Aim of the task:
Nothing may be dropped or altered: reproduce all the data.

Dataset entries:
···

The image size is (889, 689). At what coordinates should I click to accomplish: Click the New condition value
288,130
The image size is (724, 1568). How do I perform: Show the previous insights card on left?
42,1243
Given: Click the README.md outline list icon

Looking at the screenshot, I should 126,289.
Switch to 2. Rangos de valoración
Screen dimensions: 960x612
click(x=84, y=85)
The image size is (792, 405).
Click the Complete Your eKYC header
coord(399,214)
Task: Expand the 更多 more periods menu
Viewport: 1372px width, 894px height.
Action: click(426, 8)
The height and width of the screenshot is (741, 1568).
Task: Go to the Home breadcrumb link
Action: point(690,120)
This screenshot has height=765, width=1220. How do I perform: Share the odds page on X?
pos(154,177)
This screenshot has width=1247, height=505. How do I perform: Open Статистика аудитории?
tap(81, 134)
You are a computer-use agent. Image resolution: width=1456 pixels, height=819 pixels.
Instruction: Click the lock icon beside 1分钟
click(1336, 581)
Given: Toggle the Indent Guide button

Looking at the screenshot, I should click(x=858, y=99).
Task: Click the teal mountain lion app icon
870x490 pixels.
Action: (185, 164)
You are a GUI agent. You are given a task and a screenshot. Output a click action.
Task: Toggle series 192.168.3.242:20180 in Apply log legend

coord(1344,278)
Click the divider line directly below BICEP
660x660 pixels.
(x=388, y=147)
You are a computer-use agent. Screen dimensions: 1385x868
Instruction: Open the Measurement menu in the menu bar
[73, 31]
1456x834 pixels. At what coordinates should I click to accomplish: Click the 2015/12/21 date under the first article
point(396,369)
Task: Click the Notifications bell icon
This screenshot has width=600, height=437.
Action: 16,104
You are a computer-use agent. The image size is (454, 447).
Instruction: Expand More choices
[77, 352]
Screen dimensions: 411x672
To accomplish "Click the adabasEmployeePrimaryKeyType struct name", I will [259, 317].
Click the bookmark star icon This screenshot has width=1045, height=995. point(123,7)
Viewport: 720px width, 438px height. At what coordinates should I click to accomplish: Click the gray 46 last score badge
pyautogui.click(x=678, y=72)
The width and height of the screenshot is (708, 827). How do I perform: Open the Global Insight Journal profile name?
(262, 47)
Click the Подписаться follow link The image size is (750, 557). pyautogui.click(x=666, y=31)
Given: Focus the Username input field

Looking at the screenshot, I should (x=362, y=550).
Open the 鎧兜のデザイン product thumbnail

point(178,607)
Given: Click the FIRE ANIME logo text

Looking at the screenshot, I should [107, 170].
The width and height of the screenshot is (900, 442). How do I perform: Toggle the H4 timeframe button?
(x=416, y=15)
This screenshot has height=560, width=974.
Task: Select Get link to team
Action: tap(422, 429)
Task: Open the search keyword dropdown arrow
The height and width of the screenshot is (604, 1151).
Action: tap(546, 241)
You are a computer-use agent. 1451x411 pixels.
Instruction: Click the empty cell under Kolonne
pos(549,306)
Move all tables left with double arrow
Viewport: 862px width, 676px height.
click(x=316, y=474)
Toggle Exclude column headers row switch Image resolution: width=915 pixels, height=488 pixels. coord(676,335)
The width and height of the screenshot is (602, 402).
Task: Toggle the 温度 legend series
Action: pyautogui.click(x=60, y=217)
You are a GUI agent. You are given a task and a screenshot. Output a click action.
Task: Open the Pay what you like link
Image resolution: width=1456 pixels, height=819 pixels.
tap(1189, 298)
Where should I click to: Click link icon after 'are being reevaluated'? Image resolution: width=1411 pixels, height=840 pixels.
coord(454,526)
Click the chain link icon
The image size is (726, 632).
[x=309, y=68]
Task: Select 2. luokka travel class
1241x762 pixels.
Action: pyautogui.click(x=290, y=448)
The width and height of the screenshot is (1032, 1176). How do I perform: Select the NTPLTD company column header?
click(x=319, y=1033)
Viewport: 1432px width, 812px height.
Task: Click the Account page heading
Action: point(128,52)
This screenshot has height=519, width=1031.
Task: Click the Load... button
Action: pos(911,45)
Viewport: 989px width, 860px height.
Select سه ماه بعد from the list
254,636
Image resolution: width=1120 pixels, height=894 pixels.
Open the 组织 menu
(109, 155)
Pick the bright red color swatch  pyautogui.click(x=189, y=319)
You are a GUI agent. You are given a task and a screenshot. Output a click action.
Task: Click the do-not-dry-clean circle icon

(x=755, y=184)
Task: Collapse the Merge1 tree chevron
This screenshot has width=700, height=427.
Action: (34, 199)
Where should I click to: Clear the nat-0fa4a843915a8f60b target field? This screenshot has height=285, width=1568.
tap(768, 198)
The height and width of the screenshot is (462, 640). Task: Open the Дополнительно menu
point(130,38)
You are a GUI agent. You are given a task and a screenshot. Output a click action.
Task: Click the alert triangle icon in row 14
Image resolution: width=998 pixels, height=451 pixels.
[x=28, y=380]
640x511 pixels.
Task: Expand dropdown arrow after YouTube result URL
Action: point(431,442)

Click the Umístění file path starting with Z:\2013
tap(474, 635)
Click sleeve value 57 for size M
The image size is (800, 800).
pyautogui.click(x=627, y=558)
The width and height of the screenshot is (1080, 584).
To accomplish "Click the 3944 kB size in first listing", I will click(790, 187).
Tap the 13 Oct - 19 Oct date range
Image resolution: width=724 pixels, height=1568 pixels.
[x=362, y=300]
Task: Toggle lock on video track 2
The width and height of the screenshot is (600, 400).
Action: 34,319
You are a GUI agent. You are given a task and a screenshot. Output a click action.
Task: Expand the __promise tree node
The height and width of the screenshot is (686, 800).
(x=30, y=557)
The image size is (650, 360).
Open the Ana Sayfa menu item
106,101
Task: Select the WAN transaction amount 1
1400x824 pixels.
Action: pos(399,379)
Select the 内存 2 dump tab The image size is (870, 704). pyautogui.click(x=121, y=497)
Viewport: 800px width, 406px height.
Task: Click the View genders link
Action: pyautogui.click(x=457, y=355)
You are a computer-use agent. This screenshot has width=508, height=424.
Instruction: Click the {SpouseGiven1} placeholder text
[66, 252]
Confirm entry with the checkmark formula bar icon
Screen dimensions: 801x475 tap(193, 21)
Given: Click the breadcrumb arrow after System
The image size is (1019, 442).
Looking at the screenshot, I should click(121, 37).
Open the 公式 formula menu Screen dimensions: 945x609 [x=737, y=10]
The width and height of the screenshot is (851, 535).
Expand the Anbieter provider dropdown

···

Completed exercise:
The image size is (889, 689). At what coordinates should I click to accomplish: Click the New condition value
288,130
The image size is (724, 1568). How do I perform: Show the previous insights card on left?
42,1243
Given: Click the README.md outline list icon

Looking at the screenshot, I should 126,289.
Switch to 2. Rangos de valoración
Screen dimensions: 960x612
click(x=84, y=85)
The image size is (792, 405).
Click the Complete Your eKYC header
coord(399,214)
Task: Expand the 更多 more periods menu
Viewport: 1372px width, 894px height.
Action: click(426, 8)
The height and width of the screenshot is (741, 1568).
Task: Go to the Home breadcrumb link
Action: point(690,120)
This screenshot has height=765, width=1220. How do I perform: Share the odds page on X?
pos(154,177)
This screenshot has width=1247, height=505. How do I perform: Open Статистика аудитории?
tap(81, 134)
You are a computer-use agent. Image resolution: width=1456 pixels, height=819 pixels.
Instruction: Click the lock icon beside 1分钟
click(1336, 581)
Given: Toggle the Indent Guide button

Looking at the screenshot, I should click(x=858, y=99).
Task: Click the teal mountain lion app icon
870x490 pixels.
Action: (185, 164)
You are a GUI agent. You are given a task and a screenshot. Output a click action.
Task: Toggle series 192.168.3.242:20180 in Apply log legend

coord(1344,278)
Click the divider line directly below BICEP
660x660 pixels.
(x=388, y=147)
You are a computer-use agent. Screen dimensions: 1385x868
Instruction: Open the Measurement menu in the menu bar
[73, 31]
1456x834 pixels. At what coordinates should I click to accomplish: Click the 2015/12/21 date under the first article
point(396,369)
Task: Click the Notifications bell icon
This screenshot has width=600, height=437.
Action: 16,104
You are a computer-use agent. The image size is (454, 447).
Instruction: Expand More choices
[77, 352]
Screen dimensions: 411x672
To accomplish "Click the adabasEmployeePrimaryKeyType struct name", I will [259, 317].
Click the bookmark star icon This screenshot has width=1045, height=995. point(123,7)
Viewport: 720px width, 438px height. At what coordinates should I click to accomplish: Click the gray 46 last score badge
pyautogui.click(x=678, y=72)
The width and height of the screenshot is (708, 827). How do I perform: Open the Global Insight Journal profile name?
(262, 47)
Click the Подписаться follow link The image size is (750, 557). pyautogui.click(x=666, y=31)
Given: Focus the Username input field

Looking at the screenshot, I should (x=362, y=550).
Open the 鎧兜のデザイン product thumbnail

point(178,607)
Given: Click the FIRE ANIME logo text

Looking at the screenshot, I should [107, 170].
The width and height of the screenshot is (900, 442). How do I perform: Toggle the H4 timeframe button?
(x=416, y=15)
This screenshot has height=560, width=974.
Task: Select Get link to team
Action: tap(422, 429)
Task: Open the search keyword dropdown arrow
The height and width of the screenshot is (604, 1151).
Action: tap(546, 241)
You are a computer-use agent. 1451x411 pixels.
Instruction: Click the empty cell under Kolonne
pos(549,306)
Move all tables left with double arrow
Viewport: 862px width, 676px height.
click(x=316, y=474)
Toggle Exclude column headers row switch Image resolution: width=915 pixels, height=488 pixels. coord(676,335)
The width and height of the screenshot is (602, 402).
Task: Toggle the 温度 legend series
Action: pyautogui.click(x=60, y=217)
You are a GUI agent. You are given a task and a screenshot. Output a click action.
Task: Open the Pay what you like link
Image resolution: width=1456 pixels, height=819 pixels.
tap(1189, 298)
Where should I click to: Click link icon after 'are being reevaluated'? Image resolution: width=1411 pixels, height=840 pixels.
coord(454,526)
Click the chain link icon
The image size is (726, 632).
[x=309, y=68]
Task: Select 2. luokka travel class
1241x762 pixels.
Action: pyautogui.click(x=290, y=448)
The width and height of the screenshot is (1032, 1176). How do I perform: Select the NTPLTD company column header?
click(x=319, y=1033)
Viewport: 1432px width, 812px height.
Task: Click the Account page heading
Action: point(128,52)
This screenshot has height=519, width=1031.
Task: Click the Load... button
Action: pos(911,45)
Viewport: 989px width, 860px height.
Select سه ماه بعد from the list
254,636
Image resolution: width=1120 pixels, height=894 pixels.
Open the 组织 menu
(109, 155)
Pick the bright red color swatch  pyautogui.click(x=189, y=319)
You are a GUI agent. You are given a task and a screenshot. Output a click action.
Task: Click the do-not-dry-clean circle icon

(x=755, y=184)
Task: Collapse the Merge1 tree chevron
This screenshot has width=700, height=427.
Action: (34, 199)
Where should I click to: Clear the nat-0fa4a843915a8f60b target field? This screenshot has height=285, width=1568.
tap(768, 198)
The height and width of the screenshot is (462, 640). Task: Open the Дополнительно menu
point(130,38)
You are a GUI agent. You are given a task and a screenshot. Output a click action.
Task: Click the alert triangle icon in row 14
Image resolution: width=998 pixels, height=451 pixels.
[x=28, y=380]
640x511 pixels.
Task: Expand dropdown arrow after YouTube result URL
Action: point(431,442)

Click the Umístění file path starting with Z:\2013
tap(474, 635)
Click sleeve value 57 for size M
The image size is (800, 800).
pyautogui.click(x=627, y=558)
The width and height of the screenshot is (1080, 584).
To accomplish "Click the 3944 kB size in first listing", I will click(790, 187).
Tap the 13 Oct - 19 Oct date range
Image resolution: width=724 pixels, height=1568 pixels.
[x=362, y=300]
Task: Toggle lock on video track 2
The width and height of the screenshot is (600, 400).
Action: 34,319
You are a GUI agent. You are given a task and a screenshot. Output a click action.
Task: Expand the __promise tree node
The height and width of the screenshot is (686, 800).
(x=30, y=557)
The image size is (650, 360).
Open the Ana Sayfa menu item
106,101
Task: Select the WAN transaction amount 1
1400x824 pixels.
Action: pos(399,379)
Select the 内存 2 dump tab The image size is (870, 704). pyautogui.click(x=121, y=497)
Viewport: 800px width, 406px height.
Task: Click the View genders link
Action: pyautogui.click(x=457, y=355)
You are a computer-use agent. This screenshot has width=508, height=424.
Instruction: Click the {SpouseGiven1} placeholder text
[66, 252]
Confirm entry with the checkmark formula bar icon
Screen dimensions: 801x475 tap(193, 21)
Given: Click the breadcrumb arrow after System
The image size is (1019, 442).
Looking at the screenshot, I should click(121, 37).
Open the 公式 formula menu Screen dimensions: 945x609 [x=737, y=10]
The width and height of the screenshot is (851, 535).
Expand the Anbieter provider dropdown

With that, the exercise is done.